ED delay can be due to both patient complexity and true ED delay

ED delay can be due to both patient complexity and true ED delay on the part of the care delivery system. We adjusted for initial acuity using CTAS score and by considering whether admission was to surgery or ICU. In addition, we adjusted

for final complexity using most responsible diagnosis and age. Finally, we used a rough measure of delay, ED TTD > 12 hours. We VX-680 in vitro believe that it is unlikely that a patient would remain in the ED for more than 12 hours due to patient factors alone. In additional analyses we investigated other definitions of “Delay” and we found a dose-response relationship – patients with longer delays in ED TTD experienced greater Inhibitors,research,lifescience,medical increases in IP LOS and IP cost [15]. The association between ED LOS and hospital LOS has been studied by others. Richardson used ED LOS > 8 hours to define admission

Inhibitors,research,lifescience,medical delay and found that on average, delayed patients stayed 6.5 hours longer in the ED and 0.8 days longer as inpatients than non-delayed patients. The estimated cumulative impact at the study site was 700 bed-days per year [5]. Liew et al studied 17,954 admissions from the ED in three Australian hospitals Inhibitors,research,lifescience,medical from July 2000 to June 2001 [6]. They found that prolonged ED LOS was associated with excess inpatient LOS in a “dose-dependent” relationship. Compared to patients with ED LOS < 8 hours, patients with ED LOS of 8-12 hours were approximately 20% more likely to have longer inpatient LOS, and patients with ED LOS > 12 hours were 50% more likely to have longer inpatient LOS. We are aware of two other attempts to investigate the cumulative financial impact of delay. In the first, Krochmal et al [13] conducted a retrospective analysis of 26,020 admissions from a single ED in the US over 3 years.
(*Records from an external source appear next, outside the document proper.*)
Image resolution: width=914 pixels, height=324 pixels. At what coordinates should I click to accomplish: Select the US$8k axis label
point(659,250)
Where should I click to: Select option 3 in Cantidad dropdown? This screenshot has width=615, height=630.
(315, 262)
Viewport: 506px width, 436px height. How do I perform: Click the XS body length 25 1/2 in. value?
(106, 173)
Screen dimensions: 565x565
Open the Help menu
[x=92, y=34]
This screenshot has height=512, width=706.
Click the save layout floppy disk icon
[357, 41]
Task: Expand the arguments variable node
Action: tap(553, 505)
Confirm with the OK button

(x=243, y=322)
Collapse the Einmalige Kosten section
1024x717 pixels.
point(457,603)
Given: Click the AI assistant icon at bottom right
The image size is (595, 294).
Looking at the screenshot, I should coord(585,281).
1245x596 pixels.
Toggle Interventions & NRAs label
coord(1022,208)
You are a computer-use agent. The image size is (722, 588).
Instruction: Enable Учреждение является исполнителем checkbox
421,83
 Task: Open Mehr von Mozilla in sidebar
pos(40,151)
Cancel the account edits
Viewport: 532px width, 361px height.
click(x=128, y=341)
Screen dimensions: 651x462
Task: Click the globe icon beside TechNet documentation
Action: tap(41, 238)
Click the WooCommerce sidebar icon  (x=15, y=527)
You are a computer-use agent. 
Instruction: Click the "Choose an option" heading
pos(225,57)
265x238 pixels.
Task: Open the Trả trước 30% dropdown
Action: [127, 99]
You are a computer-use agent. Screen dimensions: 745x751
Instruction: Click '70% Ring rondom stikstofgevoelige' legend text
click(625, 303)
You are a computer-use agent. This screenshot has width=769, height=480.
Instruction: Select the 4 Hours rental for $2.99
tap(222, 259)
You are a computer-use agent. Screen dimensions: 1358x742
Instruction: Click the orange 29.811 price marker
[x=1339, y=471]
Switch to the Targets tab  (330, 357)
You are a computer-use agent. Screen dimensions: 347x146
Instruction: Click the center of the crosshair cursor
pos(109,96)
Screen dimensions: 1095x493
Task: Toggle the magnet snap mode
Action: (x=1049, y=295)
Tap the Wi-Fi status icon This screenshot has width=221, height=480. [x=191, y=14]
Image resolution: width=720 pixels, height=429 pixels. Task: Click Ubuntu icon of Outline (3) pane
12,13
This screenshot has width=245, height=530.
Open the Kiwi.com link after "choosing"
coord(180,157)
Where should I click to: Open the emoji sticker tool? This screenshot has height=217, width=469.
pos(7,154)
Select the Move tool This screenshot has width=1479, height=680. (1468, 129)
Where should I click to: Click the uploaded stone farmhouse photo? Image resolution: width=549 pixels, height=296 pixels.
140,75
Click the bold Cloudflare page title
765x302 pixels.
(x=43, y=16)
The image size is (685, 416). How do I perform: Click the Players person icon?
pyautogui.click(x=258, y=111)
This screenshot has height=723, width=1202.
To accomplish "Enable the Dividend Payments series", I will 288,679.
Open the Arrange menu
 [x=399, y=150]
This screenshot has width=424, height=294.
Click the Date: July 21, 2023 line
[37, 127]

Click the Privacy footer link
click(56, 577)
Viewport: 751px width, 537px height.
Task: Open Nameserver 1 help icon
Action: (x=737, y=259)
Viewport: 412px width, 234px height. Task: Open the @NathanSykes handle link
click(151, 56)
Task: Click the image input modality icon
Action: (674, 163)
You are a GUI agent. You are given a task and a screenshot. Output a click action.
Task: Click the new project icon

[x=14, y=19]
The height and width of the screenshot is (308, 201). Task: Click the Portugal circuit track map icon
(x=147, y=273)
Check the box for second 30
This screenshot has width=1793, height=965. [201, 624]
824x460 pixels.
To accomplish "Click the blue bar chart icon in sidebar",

They compared IP LOS between Inhibitors,research,lifescience,medical those patients who were still present in the ED at midnight and those who were admitted before midnight each day. The authors estimated a cost per inpatient day of $800 by dividing the total funding by the total number of patient days. This resulted in an estimate of the cumulative impact of $6.8 M and 8455 excess inpatient days. However, there are some limitations

to their analysis: the use Inhibitors,research,lifescience,medical of ED census at 3-mercaptopyruvate sulfurtransferase midnight as an indicator of delay may result in patients with relatively short ED stays being classified as delayed; the cost of $800 per day was for an average patient rather than being patient specific; and only Medicare patients were included in the analysis. In the second investigations, Falvo and colleagues reported in two separate papers on the cumulative financial impact of delay used data from 62,588 patient records collected over a 12 month period at a hospital in Pennsylvania [11,12]. In the first paper they estimated that the cumulative impact of ambulance diversion and “left without being seen” patients was $2.9 M [12]. In the second they estimated that 29% of admitted patients experienced delays in the ED, and that this translated to 10,397 lost treatment hours valued at $3.9 M [11].